_TASK DESCRIPTION_.
Gather each line containing the string "data" from these entries.

_RECORDS FOR THE EXERCISE_.
'''

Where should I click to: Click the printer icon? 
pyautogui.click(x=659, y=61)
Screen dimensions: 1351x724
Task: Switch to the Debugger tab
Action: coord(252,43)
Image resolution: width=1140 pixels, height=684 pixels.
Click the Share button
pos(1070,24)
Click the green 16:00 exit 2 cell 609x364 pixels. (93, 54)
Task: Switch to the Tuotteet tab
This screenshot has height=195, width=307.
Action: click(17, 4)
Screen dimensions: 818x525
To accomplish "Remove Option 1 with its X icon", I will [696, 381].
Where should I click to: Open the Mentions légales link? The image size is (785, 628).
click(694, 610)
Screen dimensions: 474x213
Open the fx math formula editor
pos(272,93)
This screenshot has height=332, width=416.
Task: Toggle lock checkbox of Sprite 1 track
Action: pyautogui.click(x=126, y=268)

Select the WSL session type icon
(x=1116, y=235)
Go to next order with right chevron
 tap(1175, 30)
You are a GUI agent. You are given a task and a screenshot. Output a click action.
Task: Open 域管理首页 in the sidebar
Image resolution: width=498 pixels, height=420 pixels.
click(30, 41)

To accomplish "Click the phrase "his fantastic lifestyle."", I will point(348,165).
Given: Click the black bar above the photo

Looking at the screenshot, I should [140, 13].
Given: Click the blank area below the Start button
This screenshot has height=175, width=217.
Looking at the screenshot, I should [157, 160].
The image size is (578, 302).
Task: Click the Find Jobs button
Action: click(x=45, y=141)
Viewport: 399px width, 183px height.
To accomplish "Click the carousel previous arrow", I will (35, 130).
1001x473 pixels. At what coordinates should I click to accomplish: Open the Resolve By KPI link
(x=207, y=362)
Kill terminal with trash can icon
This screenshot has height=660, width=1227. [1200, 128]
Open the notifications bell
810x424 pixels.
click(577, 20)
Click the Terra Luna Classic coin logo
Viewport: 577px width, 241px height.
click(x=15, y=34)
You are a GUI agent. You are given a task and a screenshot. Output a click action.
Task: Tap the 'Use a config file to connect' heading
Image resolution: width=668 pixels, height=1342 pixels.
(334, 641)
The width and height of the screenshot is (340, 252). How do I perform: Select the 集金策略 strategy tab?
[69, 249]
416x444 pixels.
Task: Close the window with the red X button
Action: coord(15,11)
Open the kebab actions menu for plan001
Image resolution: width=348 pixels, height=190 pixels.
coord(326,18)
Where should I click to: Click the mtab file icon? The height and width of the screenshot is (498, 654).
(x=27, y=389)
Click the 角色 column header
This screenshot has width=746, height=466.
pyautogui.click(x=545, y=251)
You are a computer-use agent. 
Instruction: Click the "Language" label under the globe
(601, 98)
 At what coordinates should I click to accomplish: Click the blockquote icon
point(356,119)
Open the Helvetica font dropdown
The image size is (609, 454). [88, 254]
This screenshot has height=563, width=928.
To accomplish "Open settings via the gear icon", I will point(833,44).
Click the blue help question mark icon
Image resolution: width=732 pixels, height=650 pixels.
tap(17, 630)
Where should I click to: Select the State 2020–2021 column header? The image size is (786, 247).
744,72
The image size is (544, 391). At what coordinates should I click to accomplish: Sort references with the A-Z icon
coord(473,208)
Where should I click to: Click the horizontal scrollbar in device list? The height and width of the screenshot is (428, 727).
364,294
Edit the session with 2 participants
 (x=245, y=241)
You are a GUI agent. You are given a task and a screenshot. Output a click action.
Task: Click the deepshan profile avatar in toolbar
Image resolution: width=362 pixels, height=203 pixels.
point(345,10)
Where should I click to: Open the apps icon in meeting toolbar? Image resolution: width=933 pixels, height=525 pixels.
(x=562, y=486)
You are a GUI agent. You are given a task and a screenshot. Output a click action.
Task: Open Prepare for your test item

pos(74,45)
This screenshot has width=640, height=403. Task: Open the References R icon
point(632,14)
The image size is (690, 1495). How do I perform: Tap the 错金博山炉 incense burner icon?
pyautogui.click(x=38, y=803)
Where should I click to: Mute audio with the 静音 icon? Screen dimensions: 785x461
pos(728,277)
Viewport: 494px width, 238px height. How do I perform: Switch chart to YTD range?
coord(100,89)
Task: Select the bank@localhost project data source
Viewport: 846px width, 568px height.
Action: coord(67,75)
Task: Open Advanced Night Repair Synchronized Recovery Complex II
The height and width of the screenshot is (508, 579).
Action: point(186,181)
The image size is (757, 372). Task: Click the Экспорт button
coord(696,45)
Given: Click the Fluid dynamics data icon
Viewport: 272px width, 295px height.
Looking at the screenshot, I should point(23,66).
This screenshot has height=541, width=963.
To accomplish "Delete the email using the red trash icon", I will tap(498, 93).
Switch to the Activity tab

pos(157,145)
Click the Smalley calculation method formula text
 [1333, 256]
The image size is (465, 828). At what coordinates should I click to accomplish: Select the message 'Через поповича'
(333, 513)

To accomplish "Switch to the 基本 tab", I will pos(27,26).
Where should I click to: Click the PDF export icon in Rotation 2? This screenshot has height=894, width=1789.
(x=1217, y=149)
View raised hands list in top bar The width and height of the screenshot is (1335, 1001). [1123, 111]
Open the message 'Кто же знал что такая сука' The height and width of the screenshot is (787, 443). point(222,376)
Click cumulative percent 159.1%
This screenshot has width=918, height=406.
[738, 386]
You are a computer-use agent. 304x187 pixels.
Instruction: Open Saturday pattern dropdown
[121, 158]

'''

_EXPECTED ANSWER_.
Task: Select the bank@localhost project data source
Given: Click the Fluid dynamics data icon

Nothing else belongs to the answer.